Research Paper Volume 15, Issue 20 pp 11131—11151

Figure 6. Triptolide enhanced the protein degradation of Gli1 and Gli2 through the ubiquitin-proteasome-dependent pathway. (A) TPL (4 nM) was applied to SKOV3 and A2780 cells for 24 h, and the results were separately detected using immunofluorescent assays with anti-Gli1 and anti-Gli2 antibodies. Scale bar: 20 μm. (B, C) SKOV3 and A2780 cells were incubated with TPL (4 nM) for 48h and then MG132 (10 μM) for 4h before harvesting and were subjected to Western blot for Gli1 and Gli2. (D, E) Cells were treated with cycloheximide (20 μM) with or without TPL (4 nM) and detected the protein levels of Gli1 and Gli2 by Western blot assay. (F, G) HEK293T cells were cotransfected with the Myc -Ub, Gli (GFP-Gli1 or GFP-Gli2), or the GFP control vector plasmids, and then the cells were further cultivated for 36 h with TPL after being cultured for 24 h. During the last 4h of TPL treatment, MG132 (10 μM) was added to every group.
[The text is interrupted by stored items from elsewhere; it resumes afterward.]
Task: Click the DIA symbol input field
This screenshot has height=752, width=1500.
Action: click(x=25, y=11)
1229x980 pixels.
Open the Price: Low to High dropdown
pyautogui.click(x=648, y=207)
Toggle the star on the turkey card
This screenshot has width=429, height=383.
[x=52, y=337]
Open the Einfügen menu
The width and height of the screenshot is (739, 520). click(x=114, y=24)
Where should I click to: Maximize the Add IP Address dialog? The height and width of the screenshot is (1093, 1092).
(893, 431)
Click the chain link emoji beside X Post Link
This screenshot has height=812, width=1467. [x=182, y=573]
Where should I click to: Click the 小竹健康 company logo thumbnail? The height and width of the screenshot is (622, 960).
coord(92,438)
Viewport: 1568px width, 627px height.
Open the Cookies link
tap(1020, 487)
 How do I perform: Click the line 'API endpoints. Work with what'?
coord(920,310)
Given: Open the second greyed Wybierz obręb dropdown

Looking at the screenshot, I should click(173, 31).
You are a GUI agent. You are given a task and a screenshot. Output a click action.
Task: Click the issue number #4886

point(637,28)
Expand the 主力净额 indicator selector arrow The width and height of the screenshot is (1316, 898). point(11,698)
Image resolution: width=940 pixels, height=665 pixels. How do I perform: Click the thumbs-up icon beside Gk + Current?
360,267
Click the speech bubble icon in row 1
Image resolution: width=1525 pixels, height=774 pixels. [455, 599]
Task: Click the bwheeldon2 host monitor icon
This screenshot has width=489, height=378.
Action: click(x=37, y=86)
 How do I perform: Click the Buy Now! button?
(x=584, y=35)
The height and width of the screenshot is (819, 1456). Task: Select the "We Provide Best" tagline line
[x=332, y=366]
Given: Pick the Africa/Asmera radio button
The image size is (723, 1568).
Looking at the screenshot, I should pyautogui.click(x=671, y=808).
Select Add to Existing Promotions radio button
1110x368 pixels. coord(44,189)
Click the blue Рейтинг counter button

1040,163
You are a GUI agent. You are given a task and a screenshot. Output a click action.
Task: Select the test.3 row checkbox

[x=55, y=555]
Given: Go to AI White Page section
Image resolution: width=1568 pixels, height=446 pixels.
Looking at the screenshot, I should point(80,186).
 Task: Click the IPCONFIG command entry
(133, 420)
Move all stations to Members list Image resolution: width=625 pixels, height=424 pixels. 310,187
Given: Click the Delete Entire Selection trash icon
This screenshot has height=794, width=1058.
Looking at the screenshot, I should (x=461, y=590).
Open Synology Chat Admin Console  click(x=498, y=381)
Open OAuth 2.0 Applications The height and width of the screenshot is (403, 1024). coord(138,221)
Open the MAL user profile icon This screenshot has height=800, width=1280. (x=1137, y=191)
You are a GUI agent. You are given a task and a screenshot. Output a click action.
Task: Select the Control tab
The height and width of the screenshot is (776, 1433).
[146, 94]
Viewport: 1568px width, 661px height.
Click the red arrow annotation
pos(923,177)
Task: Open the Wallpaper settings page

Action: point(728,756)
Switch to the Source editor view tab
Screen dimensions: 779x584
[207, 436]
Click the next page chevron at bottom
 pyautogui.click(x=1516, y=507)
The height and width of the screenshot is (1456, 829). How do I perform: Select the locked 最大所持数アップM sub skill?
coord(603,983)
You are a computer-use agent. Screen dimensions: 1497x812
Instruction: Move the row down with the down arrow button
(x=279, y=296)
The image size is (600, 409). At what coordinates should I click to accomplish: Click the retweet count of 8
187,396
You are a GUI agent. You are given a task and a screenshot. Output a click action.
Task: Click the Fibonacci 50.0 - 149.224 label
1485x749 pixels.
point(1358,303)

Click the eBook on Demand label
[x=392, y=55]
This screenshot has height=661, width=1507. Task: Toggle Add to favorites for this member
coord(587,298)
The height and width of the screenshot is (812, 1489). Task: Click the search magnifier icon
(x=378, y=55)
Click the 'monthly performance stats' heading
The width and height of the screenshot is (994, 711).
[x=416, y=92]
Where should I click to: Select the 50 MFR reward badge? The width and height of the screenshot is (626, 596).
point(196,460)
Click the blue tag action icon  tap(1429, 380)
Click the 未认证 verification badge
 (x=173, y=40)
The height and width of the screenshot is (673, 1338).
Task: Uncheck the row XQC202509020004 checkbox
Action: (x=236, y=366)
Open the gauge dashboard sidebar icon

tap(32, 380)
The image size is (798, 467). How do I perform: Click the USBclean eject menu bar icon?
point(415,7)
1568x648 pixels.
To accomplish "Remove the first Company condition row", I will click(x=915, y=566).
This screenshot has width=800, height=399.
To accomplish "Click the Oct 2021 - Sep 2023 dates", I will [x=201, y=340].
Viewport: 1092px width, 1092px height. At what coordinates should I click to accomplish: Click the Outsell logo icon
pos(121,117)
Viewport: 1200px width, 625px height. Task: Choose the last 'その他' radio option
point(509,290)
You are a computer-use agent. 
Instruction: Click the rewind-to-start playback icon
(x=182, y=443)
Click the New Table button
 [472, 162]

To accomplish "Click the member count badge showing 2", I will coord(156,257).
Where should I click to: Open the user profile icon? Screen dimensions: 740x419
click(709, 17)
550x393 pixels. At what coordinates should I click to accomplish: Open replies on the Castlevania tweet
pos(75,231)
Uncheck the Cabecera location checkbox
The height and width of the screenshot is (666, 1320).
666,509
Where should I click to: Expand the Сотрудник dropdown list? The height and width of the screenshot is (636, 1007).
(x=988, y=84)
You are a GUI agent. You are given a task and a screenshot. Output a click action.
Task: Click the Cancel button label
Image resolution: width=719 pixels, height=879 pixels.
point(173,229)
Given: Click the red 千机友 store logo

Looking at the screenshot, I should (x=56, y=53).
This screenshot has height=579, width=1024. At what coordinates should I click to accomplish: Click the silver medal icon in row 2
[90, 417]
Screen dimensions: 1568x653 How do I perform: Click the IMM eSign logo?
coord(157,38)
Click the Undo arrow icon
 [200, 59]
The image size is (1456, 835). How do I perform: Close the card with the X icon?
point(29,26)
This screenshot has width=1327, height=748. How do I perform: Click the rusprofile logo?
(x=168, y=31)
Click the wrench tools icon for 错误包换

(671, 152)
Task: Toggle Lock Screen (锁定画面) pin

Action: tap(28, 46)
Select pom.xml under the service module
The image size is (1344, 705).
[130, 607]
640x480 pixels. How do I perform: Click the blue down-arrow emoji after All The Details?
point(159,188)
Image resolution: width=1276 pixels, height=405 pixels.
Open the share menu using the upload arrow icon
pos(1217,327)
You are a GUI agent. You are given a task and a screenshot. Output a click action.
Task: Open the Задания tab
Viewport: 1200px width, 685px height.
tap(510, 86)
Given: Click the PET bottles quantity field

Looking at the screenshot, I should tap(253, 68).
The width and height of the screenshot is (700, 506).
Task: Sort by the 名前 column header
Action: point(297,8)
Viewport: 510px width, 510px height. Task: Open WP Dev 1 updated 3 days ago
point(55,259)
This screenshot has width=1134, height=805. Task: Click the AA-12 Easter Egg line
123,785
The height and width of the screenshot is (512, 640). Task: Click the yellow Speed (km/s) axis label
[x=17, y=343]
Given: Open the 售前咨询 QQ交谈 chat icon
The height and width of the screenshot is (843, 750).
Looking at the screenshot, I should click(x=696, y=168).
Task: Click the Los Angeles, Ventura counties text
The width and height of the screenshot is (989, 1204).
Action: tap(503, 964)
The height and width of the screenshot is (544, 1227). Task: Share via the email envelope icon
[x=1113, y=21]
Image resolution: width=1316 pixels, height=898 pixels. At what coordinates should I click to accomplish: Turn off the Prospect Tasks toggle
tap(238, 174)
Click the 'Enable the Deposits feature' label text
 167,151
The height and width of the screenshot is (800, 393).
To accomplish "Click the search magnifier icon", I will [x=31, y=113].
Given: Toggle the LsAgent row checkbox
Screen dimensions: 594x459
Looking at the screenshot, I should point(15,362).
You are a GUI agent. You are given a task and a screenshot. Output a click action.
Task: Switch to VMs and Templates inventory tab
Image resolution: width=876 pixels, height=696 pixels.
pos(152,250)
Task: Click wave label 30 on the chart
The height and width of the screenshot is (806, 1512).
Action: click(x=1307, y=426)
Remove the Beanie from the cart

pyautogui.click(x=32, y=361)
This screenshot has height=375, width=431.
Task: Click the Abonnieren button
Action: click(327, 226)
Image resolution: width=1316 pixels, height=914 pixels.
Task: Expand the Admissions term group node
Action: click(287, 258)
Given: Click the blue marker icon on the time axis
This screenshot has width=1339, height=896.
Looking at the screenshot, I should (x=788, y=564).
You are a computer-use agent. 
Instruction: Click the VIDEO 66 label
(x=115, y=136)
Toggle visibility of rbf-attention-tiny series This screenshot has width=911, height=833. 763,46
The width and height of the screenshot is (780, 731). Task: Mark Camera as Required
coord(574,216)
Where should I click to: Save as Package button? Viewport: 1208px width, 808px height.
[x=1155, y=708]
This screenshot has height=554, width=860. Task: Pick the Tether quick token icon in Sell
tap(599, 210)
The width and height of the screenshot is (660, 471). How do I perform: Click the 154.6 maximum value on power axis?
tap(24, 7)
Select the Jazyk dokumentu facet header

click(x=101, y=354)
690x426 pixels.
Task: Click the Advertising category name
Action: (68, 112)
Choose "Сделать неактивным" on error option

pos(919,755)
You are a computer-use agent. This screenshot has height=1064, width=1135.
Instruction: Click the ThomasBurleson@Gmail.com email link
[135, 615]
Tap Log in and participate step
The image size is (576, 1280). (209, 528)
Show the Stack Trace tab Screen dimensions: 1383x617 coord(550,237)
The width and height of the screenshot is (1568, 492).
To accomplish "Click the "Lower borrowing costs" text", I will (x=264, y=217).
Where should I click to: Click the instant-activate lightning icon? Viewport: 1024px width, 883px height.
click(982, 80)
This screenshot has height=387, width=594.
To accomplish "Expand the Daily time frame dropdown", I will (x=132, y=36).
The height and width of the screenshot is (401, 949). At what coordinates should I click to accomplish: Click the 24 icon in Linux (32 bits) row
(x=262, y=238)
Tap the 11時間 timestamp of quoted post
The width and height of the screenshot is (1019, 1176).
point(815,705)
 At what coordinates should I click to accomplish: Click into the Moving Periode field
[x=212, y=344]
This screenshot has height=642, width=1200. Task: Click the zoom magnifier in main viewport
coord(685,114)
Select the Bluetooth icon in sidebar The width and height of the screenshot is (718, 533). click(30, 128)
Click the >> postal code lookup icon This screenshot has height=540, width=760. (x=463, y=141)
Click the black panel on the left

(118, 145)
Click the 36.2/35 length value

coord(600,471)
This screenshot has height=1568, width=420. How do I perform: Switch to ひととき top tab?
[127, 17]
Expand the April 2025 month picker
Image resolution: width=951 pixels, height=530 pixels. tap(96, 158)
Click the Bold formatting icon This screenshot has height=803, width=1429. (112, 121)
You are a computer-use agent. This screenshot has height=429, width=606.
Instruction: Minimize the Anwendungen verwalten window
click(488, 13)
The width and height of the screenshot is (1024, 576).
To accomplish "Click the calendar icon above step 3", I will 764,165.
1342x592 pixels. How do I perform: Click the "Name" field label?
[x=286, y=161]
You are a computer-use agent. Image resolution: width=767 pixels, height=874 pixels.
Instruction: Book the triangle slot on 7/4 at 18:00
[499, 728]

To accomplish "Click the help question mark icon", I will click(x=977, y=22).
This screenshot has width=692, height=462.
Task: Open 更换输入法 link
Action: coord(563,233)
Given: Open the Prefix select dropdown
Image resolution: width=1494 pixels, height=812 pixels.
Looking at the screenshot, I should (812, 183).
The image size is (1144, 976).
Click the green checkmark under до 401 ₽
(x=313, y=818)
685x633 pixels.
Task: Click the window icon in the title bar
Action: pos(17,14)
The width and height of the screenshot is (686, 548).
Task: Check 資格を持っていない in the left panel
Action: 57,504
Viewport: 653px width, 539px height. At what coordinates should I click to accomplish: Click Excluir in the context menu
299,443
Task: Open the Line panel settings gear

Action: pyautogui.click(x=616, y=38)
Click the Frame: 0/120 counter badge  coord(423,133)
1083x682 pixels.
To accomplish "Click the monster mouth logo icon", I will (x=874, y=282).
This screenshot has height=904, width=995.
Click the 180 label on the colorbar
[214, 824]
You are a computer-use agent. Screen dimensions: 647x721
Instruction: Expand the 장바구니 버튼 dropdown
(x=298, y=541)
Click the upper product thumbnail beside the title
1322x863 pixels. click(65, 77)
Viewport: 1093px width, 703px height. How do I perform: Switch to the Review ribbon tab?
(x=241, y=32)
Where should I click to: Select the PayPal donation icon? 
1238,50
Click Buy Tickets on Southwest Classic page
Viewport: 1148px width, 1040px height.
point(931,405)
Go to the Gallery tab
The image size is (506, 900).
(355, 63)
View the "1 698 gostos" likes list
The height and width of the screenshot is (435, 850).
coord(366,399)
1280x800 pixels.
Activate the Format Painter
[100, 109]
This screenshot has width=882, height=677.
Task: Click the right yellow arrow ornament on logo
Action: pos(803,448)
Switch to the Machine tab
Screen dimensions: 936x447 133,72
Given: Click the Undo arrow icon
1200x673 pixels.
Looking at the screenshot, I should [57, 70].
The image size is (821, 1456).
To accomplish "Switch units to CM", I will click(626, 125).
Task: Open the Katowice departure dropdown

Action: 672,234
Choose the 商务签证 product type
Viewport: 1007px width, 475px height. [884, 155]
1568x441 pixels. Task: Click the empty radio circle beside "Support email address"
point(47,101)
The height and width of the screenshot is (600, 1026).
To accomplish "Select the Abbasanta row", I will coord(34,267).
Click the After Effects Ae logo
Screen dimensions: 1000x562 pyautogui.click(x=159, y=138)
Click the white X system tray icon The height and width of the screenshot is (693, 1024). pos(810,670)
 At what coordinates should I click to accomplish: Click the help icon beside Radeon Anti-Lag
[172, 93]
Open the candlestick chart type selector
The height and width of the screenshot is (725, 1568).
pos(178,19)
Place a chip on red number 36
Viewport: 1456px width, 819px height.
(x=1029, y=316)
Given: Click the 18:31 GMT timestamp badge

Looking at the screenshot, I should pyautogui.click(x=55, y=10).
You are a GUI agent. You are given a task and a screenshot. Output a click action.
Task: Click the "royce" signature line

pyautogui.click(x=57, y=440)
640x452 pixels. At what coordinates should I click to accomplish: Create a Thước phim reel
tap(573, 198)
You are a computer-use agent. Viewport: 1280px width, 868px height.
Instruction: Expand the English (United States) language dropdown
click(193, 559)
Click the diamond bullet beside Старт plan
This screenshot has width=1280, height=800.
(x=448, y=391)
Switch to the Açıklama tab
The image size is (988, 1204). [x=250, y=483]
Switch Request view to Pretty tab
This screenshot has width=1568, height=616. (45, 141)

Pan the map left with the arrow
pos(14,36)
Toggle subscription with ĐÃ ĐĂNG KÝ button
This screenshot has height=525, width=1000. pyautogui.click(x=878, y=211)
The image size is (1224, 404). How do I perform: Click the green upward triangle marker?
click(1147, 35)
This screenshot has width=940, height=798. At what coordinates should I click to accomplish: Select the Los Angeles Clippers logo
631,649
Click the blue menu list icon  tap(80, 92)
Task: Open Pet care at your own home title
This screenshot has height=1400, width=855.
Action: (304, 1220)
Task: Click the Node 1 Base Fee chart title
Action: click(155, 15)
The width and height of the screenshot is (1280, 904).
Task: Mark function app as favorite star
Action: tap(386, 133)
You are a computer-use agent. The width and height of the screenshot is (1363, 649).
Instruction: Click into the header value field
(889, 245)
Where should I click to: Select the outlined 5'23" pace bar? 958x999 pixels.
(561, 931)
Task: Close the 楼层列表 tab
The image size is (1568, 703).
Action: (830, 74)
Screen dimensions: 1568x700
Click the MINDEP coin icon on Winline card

The protein lysates were examined by immunoprecipitation with an anti-MYC antibody, and the ubiquitinated protein levels were detected by Western blot in an anti-GFP antibody. All results were derived from three independent repeated experiments and represented by mean ± SD, * p < 0.05, ** p < 0.01, and *** p < 0.001 vs. control; ns, no significance.